- Presented by: Matt Willis Emma Willis
- No. of episodes: 11

Release
- Original network: Netflix
- Original release: 19 August – 30 August 2026

Season chronology
- ← Previous Season 2

= Love Is Blind: UK season 3 =

The third season of Love Is Blind: UK aired on Netflix from 19 August 2026 to 27 August 2026, as a two-week event. The reunion episode was released on 30 August 2026. It follows a group of thirty singles from England, Wales, and Scotland.

==Season summary==

| Couples | Married | Still together | Relationship notes |
|---|---|---|---|
| Taylor and Sophie | Yes | Yes | Taylor and Sophie got married in 2025. At the reunion, they revealed that they were still together and had moved together in Hertfordshire. |
| Ajay and Ciara | Yes | Yes | Ajay and Ciara got married in 2025. At the reunion, they revealed that they were still together and in the process of planning their "big, fat Indian wedding". |
| Jack and Faye | Yes | Yes | Jack and Faye got married in 2025. At the reunion, they revealed they were still together. |
| Joseph and Francesca | Yes | Yes | Joseph and Francesca got married in 2025. At the reunion, they revealed that they were still together and were planning to have a traditional Nigerian wedding as well. |
| Ryan and Cuba | No | No | They split up shortly after Ryan returned to the experiment as he was uncertain about his feelings. |
| Jordan and Yasmin | No | No | They split up shortly after the mixer as Jordan did not feel he would fall in love with Yasmin by the time of the wedding. At the reunion, they revealed they had since become best-friends. |

== Participants ==
The participants for this season were revealed on 5 August 2026.

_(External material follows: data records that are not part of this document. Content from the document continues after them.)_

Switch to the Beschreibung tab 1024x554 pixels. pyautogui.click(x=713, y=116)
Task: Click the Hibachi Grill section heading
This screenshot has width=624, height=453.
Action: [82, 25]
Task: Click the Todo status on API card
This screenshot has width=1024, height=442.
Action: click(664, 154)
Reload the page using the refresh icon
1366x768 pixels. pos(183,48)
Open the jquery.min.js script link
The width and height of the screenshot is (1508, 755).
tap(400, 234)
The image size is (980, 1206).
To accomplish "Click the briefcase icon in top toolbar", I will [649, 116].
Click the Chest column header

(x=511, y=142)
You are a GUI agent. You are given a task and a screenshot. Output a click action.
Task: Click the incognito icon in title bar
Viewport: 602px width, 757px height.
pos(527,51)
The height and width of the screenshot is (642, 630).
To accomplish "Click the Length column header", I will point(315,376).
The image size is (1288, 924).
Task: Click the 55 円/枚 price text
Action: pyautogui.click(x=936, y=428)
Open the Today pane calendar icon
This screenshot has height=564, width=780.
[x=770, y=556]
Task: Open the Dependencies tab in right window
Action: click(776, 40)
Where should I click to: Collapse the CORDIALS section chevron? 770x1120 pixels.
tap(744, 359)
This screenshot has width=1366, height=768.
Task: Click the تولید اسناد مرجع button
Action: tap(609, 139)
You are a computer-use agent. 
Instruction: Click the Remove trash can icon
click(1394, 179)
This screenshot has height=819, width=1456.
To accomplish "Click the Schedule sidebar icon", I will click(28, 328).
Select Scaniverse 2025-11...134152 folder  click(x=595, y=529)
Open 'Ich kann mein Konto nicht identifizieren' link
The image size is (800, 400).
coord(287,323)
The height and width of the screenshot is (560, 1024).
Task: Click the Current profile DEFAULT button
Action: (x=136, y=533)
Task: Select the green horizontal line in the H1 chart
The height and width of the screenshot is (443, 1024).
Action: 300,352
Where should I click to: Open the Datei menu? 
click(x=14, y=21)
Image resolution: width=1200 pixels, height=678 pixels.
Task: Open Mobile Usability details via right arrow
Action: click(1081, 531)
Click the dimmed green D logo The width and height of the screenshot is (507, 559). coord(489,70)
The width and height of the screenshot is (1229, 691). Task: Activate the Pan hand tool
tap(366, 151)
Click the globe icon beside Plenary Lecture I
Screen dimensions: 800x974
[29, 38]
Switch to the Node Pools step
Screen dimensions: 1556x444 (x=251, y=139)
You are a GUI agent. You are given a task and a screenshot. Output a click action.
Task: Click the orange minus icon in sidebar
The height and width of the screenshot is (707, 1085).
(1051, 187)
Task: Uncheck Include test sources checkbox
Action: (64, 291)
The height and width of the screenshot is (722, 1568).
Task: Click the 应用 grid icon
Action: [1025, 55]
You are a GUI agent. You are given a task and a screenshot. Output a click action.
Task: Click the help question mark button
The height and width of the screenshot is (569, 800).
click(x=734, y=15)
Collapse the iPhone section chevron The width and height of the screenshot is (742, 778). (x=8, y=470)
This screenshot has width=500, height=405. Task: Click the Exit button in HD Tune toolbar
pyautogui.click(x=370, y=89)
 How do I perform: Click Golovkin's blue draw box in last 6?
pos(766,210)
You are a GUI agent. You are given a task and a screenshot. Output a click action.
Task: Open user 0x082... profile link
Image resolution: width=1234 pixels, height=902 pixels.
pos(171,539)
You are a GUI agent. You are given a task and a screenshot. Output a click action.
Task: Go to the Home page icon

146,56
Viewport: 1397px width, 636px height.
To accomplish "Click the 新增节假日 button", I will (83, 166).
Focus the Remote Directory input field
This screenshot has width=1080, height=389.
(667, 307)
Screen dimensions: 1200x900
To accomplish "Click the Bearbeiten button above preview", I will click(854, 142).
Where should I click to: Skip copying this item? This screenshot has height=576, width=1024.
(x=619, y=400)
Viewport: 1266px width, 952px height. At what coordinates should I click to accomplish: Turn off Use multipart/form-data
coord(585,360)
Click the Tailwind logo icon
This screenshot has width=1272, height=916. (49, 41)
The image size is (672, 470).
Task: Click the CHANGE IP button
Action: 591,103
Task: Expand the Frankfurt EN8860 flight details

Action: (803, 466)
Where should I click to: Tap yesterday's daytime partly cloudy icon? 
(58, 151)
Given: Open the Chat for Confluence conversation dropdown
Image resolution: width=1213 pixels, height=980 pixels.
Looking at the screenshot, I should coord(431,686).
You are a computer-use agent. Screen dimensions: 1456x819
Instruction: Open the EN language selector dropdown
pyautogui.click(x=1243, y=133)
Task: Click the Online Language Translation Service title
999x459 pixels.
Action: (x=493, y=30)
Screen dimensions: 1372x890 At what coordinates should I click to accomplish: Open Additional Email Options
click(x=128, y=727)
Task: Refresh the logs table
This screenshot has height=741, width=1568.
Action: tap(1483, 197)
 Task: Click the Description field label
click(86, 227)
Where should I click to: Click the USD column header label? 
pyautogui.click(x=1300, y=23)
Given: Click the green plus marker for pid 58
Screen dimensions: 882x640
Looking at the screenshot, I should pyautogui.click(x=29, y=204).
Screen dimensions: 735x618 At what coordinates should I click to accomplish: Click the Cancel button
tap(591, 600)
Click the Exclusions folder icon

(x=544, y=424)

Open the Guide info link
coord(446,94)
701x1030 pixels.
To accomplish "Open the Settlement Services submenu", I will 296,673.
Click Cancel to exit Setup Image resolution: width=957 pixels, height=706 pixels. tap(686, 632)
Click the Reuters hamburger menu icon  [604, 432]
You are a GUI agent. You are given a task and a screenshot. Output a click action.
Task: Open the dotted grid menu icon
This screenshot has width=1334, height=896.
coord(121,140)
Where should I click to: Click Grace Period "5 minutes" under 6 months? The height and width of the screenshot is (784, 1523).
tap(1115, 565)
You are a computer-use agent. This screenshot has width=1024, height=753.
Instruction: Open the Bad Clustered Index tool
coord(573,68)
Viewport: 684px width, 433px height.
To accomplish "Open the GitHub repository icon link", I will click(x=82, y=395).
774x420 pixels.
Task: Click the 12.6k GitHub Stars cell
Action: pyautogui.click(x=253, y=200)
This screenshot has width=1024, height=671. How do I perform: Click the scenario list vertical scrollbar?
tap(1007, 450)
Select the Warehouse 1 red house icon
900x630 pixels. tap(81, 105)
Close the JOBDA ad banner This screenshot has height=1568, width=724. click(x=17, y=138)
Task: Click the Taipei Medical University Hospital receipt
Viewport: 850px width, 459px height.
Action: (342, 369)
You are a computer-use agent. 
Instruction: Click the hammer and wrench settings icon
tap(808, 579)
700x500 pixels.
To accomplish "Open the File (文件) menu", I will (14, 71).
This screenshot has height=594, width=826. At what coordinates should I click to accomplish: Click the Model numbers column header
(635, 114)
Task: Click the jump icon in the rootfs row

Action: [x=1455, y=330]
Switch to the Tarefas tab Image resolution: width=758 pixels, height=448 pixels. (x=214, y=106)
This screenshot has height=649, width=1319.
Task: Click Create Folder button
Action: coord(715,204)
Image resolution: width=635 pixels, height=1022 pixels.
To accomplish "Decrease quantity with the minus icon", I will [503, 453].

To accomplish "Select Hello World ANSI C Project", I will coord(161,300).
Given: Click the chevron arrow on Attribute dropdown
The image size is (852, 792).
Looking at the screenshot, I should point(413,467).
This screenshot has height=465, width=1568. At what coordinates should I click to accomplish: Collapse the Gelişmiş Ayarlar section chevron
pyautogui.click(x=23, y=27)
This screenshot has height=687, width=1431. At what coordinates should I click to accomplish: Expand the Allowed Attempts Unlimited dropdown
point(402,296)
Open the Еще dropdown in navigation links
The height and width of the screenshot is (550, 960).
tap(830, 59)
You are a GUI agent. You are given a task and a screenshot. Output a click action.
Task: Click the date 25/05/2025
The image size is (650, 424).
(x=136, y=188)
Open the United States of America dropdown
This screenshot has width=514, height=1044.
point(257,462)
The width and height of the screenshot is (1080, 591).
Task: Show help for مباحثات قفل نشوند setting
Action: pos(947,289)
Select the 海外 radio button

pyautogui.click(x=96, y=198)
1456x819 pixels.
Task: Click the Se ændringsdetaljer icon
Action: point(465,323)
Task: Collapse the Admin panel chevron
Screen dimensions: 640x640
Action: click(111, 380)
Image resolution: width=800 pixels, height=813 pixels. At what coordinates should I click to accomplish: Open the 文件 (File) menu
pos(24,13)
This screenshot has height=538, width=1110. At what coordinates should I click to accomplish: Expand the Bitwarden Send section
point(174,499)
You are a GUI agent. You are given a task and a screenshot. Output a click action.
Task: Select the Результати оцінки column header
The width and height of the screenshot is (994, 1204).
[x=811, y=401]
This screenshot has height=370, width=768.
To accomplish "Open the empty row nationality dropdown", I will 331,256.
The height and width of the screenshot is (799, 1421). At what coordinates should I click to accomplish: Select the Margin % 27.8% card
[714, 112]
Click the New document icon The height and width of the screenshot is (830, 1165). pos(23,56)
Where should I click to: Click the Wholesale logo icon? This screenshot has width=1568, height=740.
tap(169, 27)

| Name | Age | Occupation | Hometown | Relationship Status |
| Sophie Tregaskiss | 27 | Operations Team Leader | Greater Manchester, England | Married |
| Taylor Burgen | 31 | Head of Sales | Hertfordshire, England |
| Ciara Murphy | 29 | Pilates Instructor | London, England | Married |
| Ajay Cheema | 33 | Fitness Coach | London, England |
| Faye Domaille | 28 | Executive Assistant | London, England | Married |
| Jack Bradshaw | 30 | Chef | Cornwall, England |
| Francesca Emmanuel | 29 | HR Associate | London, England | Married |
| Joseph Subuola | 33 | Senior Project Manager | London, England |
| Cuba Riggs | 29 | Yoga and Fitness Instructor | London, England | Split before the wedding |
| Ryan Roberts | 33 | Public Speaker and Entrepreneur | Manchester, England |
| Yasmin Toseafa | 32 | Physician Associate | London, England | Split before the wedding |
| Jordan Taylor | 29 | Teacher | Birmingham, England |
| Alex Begyinah | 33 | Business Management Manager | Birmingham, England | Not engaged |
| Blue Braithwaite | 32 | Plasterer | London, England |
| Chevanique T | 29 | Sexual Health Nurse | Birmingham, England |
| George Morgan | 32 | Bank Relationship Manager and Wine Bar Owner | Derby, England |
| Hannah Connolly | 27 | Chartered Accountant | Leeds, England |
| Jacob | 32 | Business Owner | Colchester, England |
| Jonathan Harrold | 32 | Tech Recruiter | Hertfordshire, England |
| Katie Linsky | 30 | Project Manager | Doncaster, England |
| Komel Waqar | 34 | Senior Finance Officer | Glasgow, Scotland |
| Luke Watson | 29 | Planning Officer | Doncaster, England |
| Lydia James | 31 | Senior Product Manager | Cardiff, Wales |
| Met Emir | 35 | Technology Recruiter | London |
| Mike Mitchell | 31 | Teaching Assistant | Preston, England |
| Monum | 29 | Audiologist | Bury, England |
| Nieve Ewing | 27 | Car Salesperson | Perth, Scotland |
| Sammy Harper | 31 | Wellbeing Coach and Entrepreneur | Manchester, England |
| Si Bucknell | 36 | Motorsport Technician | Gloucestershire, England |
| Zelania Ann-Marie | 29 | Marketing Manager | London, England |

==Episodes==

Love Is Blind: UK series 2 episodes
| No. overall | No. in season | Title | Original release date |
Week 1
| 27 | 1 | "Gotta Stop Telling These Girls I Love Them!" | 19 August 2026 |
| 28 | 2 | "You Can't Even Remember Her Name!" | 19 August 2026 |
| 29 | 3 | "Is This Too Good to be True?" | 19 August 2026 |
| 30 | 4 | "Wow, Wow, Wow, Wow, Wow!" | 19 August 2026 |
| 31 | 5 | "I'm Anything But Boring" | 19 August 2026 |
| 32 | 6 | "If You Need To Walk Away, Walk Away" | 19 August 2026 |
| 33 | 7 | "No-one Is Butthurt" | 19 August 2026 |
| 34 | 8 | "I Look Like a Clown" | 19 August 2026 |
Week 2
| 35 | 9 | "Are You Ready for the Real World?" | 26 August 2026 |
| 36 | 10 | "Do I Have Your Blessing?" | 26 August 2026 |
Special
| 37 | 11 | "The Reunion" | 30 August 2026 |

==Unaired engagements==

There were eight unaired engagements during this season. Chevanique and an unnamed male participant were the only two individuals to leave the pods still single. On 27 August 2025, Sammy Harper and Jon Harold revealed that they are the only unaired couple who is still together and engaged, with the other seven having only lasted two days.

==Production==

Filming for this season took place across multiple countries within Europe. The ten days in the pods were shot in Stockholm, reusing the set from Swedish edition of the show for a third year running. The post-pod honeymoons for the six engaged couples were then filmed at the 7Pines Resort by Hyatt in Ibiza, Spain.

After the retreat, the couples moved in together in serviced apartments in London where they spent the rest of the time filming up until the weddings. The weddings took place at Ragley Hall in Warwickshire, England.